Intervention de Ana Birchall

Réunion du 18 mai 2016 à 14h15
Commission des affaires européennes

Ana Birchall, présidente de la commission des affaires européennes de la Chambre des députés de Roumanie :

(interprétation de l'anglais). Je vous remercie d'avoir organisé cette réunion, en fournissant une plateforme de discussions rationnelles, justes et transparentes sur des sujets de haute importance pour l'Union européenne, telles que la responsabilité sociale des entreprises et le détachement des travailleurs. Vous avez su mettre en place ces échanges, si différentes nos opinions soient-elles. Cela promet une discussion constructive, au terme de laquelle nous surmonterons certainement les points difficiles car, même si notre opinion est peut-être différente de la vôtre, elle mérite elle aussi d'être écoutée, entendue et prise en considération.

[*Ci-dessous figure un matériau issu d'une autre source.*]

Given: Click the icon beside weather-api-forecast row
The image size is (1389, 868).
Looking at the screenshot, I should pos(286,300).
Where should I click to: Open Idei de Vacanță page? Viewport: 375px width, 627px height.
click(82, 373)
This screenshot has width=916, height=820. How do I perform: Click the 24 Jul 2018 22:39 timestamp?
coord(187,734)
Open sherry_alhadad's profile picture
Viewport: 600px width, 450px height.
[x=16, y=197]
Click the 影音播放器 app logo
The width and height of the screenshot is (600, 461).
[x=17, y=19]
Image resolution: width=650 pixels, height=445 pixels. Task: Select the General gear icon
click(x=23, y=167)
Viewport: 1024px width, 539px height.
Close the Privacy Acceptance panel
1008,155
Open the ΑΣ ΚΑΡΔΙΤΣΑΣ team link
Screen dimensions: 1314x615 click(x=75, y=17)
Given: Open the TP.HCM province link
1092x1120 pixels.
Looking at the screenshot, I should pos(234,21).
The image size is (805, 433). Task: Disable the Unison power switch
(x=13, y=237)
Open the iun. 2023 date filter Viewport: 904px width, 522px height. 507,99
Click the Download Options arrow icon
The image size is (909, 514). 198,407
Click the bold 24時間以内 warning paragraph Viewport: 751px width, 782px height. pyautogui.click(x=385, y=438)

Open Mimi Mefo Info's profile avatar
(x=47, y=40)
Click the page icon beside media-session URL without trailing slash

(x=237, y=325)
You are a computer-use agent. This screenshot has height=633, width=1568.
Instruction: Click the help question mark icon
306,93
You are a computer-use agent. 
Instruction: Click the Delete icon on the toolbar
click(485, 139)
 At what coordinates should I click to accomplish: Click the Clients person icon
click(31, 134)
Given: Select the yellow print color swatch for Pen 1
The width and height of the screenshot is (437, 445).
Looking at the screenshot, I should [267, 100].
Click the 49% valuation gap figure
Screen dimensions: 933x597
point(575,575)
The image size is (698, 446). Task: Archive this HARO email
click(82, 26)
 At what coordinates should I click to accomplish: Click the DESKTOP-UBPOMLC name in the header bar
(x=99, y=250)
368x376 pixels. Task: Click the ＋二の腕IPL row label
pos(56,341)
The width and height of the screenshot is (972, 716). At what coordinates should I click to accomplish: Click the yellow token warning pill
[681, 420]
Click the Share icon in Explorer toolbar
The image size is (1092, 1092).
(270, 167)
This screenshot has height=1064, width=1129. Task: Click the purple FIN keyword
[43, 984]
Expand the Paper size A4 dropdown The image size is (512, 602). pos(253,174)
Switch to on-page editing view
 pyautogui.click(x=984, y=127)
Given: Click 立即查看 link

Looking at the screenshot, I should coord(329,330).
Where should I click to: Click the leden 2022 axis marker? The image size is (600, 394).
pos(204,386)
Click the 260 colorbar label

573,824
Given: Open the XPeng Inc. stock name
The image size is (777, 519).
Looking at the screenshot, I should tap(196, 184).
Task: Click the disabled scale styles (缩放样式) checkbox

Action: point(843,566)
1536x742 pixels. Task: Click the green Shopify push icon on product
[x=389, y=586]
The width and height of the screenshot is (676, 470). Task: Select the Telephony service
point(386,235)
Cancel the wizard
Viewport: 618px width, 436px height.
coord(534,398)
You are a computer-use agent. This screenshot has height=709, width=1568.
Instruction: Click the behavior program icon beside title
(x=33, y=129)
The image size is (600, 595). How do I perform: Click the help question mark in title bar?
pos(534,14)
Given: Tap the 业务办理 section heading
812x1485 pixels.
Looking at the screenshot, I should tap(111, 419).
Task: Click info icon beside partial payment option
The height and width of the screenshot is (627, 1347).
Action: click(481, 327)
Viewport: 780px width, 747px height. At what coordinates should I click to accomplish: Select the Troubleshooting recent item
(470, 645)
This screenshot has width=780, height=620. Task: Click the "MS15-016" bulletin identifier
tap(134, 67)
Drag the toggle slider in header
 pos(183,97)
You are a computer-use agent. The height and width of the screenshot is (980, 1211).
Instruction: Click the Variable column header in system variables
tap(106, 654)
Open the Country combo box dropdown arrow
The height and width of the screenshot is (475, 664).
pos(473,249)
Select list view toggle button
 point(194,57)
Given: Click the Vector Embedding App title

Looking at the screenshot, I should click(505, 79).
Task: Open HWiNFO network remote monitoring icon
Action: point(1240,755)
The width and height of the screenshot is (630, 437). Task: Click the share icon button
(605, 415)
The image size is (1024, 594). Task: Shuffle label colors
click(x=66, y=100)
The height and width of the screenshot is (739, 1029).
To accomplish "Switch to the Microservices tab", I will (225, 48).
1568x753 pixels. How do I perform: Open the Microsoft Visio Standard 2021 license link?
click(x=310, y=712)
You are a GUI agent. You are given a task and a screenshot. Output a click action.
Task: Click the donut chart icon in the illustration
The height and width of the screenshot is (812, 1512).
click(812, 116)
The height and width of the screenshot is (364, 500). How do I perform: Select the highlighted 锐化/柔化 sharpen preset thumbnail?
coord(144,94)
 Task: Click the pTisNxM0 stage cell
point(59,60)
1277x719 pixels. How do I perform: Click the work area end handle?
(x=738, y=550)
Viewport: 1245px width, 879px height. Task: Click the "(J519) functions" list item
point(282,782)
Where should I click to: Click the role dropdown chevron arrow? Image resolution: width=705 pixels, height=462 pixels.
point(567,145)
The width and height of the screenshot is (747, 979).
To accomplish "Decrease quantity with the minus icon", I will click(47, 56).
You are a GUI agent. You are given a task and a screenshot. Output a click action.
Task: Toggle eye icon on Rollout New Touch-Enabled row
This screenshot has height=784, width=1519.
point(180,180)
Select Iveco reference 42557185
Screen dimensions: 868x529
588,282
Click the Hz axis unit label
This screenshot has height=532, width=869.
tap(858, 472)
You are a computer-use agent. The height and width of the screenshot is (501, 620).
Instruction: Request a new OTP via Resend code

Je tiens à souligner que la Roumanie soutient toute initiative visant à protéger les travailleurs détachés contre toute forme d'abus ou d'exploitation, en restreignant les possibilités pour les entreprises de faire des bénéfices par des moyens illégaux, tout spécialement par le travail au noir, activité indépendante forcée ou sous-traitance. Dans le même temps, la Roumanie soutient aussi la proposition en ce qu'elle prévoit la publication d'une liste des entreprises qui ont commis de graves atteintes à la législation européenne sur le travail et d'établir un protocole social pour protéger les droits fondamentaux, car ces derniers doivent prévaloir sur la liberté économique.

Toutefois, nous considérons le fait que des entreprises aient eu recours au détachement pour tirer profit des écarts salariaux entre États membres ne saurait être considéré comme un comportement inapproprié. L'économie de marché a pour résultat typique le développement de stratégies de marché, telles que des stratégies d'investissement qui reposent sur l'exploitation des différences entre les divers marchés. En outre, nous pensons que la tendance baissière des salaires dans les États qui ont des économies fortes tient davantage au besoin de maintenir la compétitivité des entreprises européennes dans le contexte de la mondialisation qu'au détachement des travailleurs.

Le détachement est une importante manifestation de la liberté de prestation de services à travers l'Union européenne et constitue un facteur stimulant de son économie. En tant que tel, il est lié à l'existence du marché unique et ne saurait, à notre sens, être restreint. L'Union européenne a développé de vastes politiques pour encourager l'investissement. Il serait incohérent de créer des avantages pour les investisseurs tout en limitant leur accès à une main-d'oeuvre meilleur marché.

Comme vous le savez, la Chambre des députés de Roumanie a adopté un avis motivé préparé par la commission à laquelle j'appartiens, appelant à l'activation de la procédure de « carton jaune ». Nous nous attendons à ce qu'elle soit sérieusement prise en compte. Nous regrettons la décision de certains États membres qui défendent avec insistance la révision de la directive 9671 avant même la mise en application de la directive d'exécution de 2014. Il conviendrait au contraire de procéder d'abord à une évaluation approfondie de la législation en vigueur.

Il nous semble que cette insistance peut apparaître comme le reflet de pressions des opinions publiques intérieures. Nous pouvons bien sûr l'accepter dans une certaine mesure, mais nous ne pouvons évidemment accepter le transfert de cette pression au niveau européen et, de là, vers des États membres dont les économies sont moins développées.

Comme je l'ai dit, la Roumanie salue la décision des dix autres États membres qui ont fait connaître leur opposition à la révision de la directive sur le détachement des travailleurs. Nous avons confiance dans la réussite de notre démarche, avec le soutien de nos partenaires des parlements nationaux qui nous ont rejoints. Il s'agit d'un acte de justice envers un pays comme la Roumanie, en plein accord avec les valeurs et principes européens. Il illustre le fait que chaque citoyen européen doit se reconnaître dans l'Union européenne et y trouver un bénéfice réel.

Si la révision est adoptée en l'état au niveau européen, cela représentera une atteinte grave à la mobilité des travailleurs, affectant de manière sérieuse les principes qui font la cohérence de l'Union européenne comme le fonctionnement du marché européen. Les effets sociaux induits créeraient de nouveaux déséquilibres au moment même où le populisme monte. J'espère que nous arriverons plutôt, grâce à nos discussions, à une proposition juste et équilibrée.